EXERCISES:
A - Using the passage on video stream transmission, decide whether each statement agrees with it: (i) the prior art used one elementary video stream and one elementary audio stream; (ii) existing video production systems leave room for two video decoder streams; (iii) in one embodiment, the Detail stream keeps its timestamp and resolution information. For each, answer yes or no and quote the deciding words.
B - Carry the passage on video stream transmission forward, starting right after its last sentence.

EXTRACT PROVIDED:
▶

This disclosure relates to transmission formats for video transmission and more particularly to systems and methods for controlling the transmission of independent but temporally related elementary video streams.
For reasons discussed in the above entitled co-pending application titled SYSTEMS AND METHODS FOR HIGHLY EFFICIENT COMPRESSION OF VIDEO, situations exist where for high compression efficiency the video stream is divided into a Detail portion and a Carrier portion which, while locked together temporally are actually independent streams compressed separately. For discussion purposes herein, the output of the encoding process is an elementary stream and is a detailed series of bits representing the output of the encoder. In the prior art, there would be one elementary video stream for the video and one elementary audio stream for the audio. In the high compression encoder circuit discussed above, there are two elementary video streams which present challenges to transportation of the streams using existing formats.
One challenge is to mesh the two elementary video streams into a single stream so as to be able to leverage existing video production systems and transports. This meshing must be accomplished in a manner to avoid the necessity of working on a case by case basis to modify existing supporting tools and equipment. In some situations, such as MPEG-4, the file container allows a second video stream to be carried in the existing container format.
However, existing video production systems have a fairly structured framework as to how video and audio pipelines are laid out. In that structure there is only room for one video decoder stream. The problem with trying to put two video streams together stems primarily from the way video is packetized. When a frame (a series of pixels forming one picture) of raw video arrives there is certain information about that frame that must be stored with that portion of data. This information is, for example, a timestamp indicating when the associated frame will be presented and a resolution, i.e., the size of the stream of video associated with the frame.
Because of the asynchronous nature of the high compression encoding process, there are different sets of information pertaining to the different timestamps and different resolutions, as well as many other differences of required information between the Carrier and Detail videos. For the most part, the existing transportation formats do not have provisions for concurrently handling dual informational channels.
By multiplexing a plurality of elementary video streams it is possible to combine the streams so that they appear as a single stream to existing transportation protocols. In one embodiment, the Carrier stream retains its timestamp and resolution information and metadata is added that allows for the reconstruction of the missing timestamps and/or resolution information for each frame of the Detail stream. In this manner, the transportation protocol is unaware that a second video stream has been hidden in the first stream and thus two video streams are transported concurrently using a protocol established for a single stream.
The foregoing has outlined rather broadly the features and technical advantages of the present invention in order that the detailed description of the invention that follows may be better understood. Additional features and advantages of the invention will be described hereinafter which form the subject of the claims of the invention. It should be appreciated by those skilled in the art that the conception and specific embodiment disclosed may be readily utilized as a basis for modifying or designing other structures for carrying out the same purposes of the present invention. It should also be realized by those skilled in the art that such equivalent constructions do not depart from the spirit and scope of the invention as set forth in the appended claims. The novel features which are believed to be characteristic of the invention, both as to its organization and method of operation, together with further objects and advantages will be better understood from the following description when considered in connection with the accompanying figures. It is to be expressly understood, however, that each of the figures is provided for the purpose of illustration and description only and is not intended as a definition of the limits of the present invention.

◀

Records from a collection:
▶

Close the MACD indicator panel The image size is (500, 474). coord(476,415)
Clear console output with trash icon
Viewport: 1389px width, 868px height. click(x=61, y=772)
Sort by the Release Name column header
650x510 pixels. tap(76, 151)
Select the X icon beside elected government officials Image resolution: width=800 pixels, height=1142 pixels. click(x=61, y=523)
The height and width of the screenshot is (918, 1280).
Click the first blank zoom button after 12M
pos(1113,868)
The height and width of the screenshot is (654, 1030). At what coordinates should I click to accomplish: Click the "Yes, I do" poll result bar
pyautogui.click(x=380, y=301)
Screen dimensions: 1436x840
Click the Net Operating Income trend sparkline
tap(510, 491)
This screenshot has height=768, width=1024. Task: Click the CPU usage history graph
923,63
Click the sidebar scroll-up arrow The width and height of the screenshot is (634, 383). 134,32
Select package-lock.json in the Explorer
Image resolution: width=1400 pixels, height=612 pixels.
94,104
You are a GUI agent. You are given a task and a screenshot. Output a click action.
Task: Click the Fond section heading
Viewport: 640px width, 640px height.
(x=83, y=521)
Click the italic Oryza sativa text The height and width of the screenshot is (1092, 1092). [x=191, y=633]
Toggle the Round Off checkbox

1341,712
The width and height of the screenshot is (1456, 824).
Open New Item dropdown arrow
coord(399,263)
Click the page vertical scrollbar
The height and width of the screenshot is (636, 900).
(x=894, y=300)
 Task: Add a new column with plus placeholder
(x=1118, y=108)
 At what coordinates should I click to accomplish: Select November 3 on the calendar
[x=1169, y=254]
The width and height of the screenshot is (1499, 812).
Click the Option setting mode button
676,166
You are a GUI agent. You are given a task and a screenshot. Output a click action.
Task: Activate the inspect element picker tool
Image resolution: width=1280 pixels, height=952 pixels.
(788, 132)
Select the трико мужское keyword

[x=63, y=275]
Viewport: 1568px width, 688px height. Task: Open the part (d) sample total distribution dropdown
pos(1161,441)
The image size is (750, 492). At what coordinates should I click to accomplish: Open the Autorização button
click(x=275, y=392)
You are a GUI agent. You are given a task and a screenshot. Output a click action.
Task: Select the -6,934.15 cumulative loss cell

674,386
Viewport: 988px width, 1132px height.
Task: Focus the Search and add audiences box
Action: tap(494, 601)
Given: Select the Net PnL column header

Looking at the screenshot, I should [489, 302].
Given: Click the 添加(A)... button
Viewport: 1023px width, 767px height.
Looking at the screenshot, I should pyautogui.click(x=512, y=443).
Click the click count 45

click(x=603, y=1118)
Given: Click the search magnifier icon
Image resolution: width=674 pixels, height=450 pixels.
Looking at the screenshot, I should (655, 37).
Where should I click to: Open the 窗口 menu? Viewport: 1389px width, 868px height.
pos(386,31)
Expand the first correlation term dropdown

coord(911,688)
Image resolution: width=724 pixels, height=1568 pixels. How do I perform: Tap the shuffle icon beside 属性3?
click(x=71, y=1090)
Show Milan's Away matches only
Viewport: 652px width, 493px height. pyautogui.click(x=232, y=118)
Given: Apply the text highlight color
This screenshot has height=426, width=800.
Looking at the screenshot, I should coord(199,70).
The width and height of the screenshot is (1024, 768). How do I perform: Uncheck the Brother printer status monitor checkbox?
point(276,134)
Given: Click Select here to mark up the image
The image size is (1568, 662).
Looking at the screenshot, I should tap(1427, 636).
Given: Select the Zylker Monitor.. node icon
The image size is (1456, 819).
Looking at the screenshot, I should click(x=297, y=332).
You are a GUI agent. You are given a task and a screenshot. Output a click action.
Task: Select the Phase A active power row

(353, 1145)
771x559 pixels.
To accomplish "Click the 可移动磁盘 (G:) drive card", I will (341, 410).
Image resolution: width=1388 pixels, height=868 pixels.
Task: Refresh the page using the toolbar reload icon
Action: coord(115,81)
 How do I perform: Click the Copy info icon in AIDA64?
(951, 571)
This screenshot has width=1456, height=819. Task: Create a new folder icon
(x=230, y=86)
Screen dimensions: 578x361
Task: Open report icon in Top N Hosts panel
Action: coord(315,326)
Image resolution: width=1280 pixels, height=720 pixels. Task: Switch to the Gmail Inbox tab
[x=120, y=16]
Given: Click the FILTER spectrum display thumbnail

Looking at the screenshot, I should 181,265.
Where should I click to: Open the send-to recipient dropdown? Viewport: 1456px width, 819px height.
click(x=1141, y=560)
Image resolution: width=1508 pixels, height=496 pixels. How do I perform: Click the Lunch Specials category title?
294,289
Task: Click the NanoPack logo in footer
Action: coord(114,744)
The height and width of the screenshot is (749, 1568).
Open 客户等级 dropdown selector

◀

RESPONSES PER TASK:
A -
(i) Yes: "In the prior art, there would be one elementary video stream for the video and one elementary audio stream for the audio."
(ii) No: "In that structure there is only room for one video decoder stream."
(iii) No: "the Carrier stream retains its timestamp and resolution information and metadata is added that allows for the reconstruction of the missing timestamps and/or resolution information for each frame of the Detail stream."

B -
For a more complete understanding of the present invention, reference is now made to the following descriptions taken in conjunction with the accompanying drawing, in which:
Before beginning the Detailed Description some terms may be handy to have in mind.
GOP—Group of pictures—a portion of the video stream starting with an I frame which can be seeked to and immediately decoded.
H.264—Standard video compression format used for each of the two video streams which make up a dual temporally-related video stream.
MPEG4—Standard video file format used to hold dual compressed video streams.
NAL—Network Abstraction Layer—concept defined by H.264 to hold a discrete portion of an H.264 video stream, usually a single frame of video.
As shown in
Preceding the pixel specific information at positions 5 through 11 are parameters that describe parts of the high compression process that are required to decode the video. This portion also contains how many NAL units there are in locations 12 through 19. Locations 3 and 4 contain security information. If encryption is used, the keys and other data would be at these locations. Locations 1 and 2 are header fields which identify this stream as a high compression stream. Note that the numbers below the locations show the number of bits in this embodiment with VL meaning variable length and n representing whatever number of bits there happens to be in the data for a particular segment. As discussed above, the Configuration access unit contains the overall stream information, and the Video access unit contains actual pixel data NAL units. Note that for convenience, the two access units (frames) are shown with different numbers for the locations. This is for convenience for discussion and in reality they are the same locations.
Similarly, every access unit stored in the container file must have a timestamp associated with it so that the decoder will know when to display that access unit. Position 26 contains the time offset which can be added or subtracted from the Carrier timestamp in the container to obtain the corresponding time for the “piggyback” Detail pixel frame. This then allows the Carrier and the Detail streams to be transported in a single protocol container while still maintaining different resolutions and timestamps.
Process 304 counts the number of NAL units that are taken up in each of those streams to make that frame of video. The count is called NC for the number of NAL units on the Carrier stream, and called ND for the number of NAL units on the Detail stream. Those counts are then stored in locations 10 and 11 of the Configuration field (
Next, the system deals with the timestamp issue. Process 306 calculates the presentation time PTC for the Carrier access unit and process 307 calculates the presentation time PTD for the Detail access unit. Next, the frames per second value of the video stream is used to convert this absolute time difference into a relative frame count between the two frames. Process 308 then subtracts PTD from PTC and then stores that difference as CTTS into location 26 (
Process 309 determines the size of the Carrier (NC) and the size of the Detail (ND) and these values then go in locations 10 and 11. The values for locations 7 and 8 are known and/or calculated as detailed with respect to
Locations 1 and 21 have two flags each, an S flag and a P flag. The S flag controls input signals indicating whether or not the Access Unit is encrypted. The effect that has is it essentially signals the presence or absence of locations 3, 4 or 23 which contain information used by the decryption process. The P flag controls the presence of the parameter blocks. They are generally always there, but there is the possibility that they might not be.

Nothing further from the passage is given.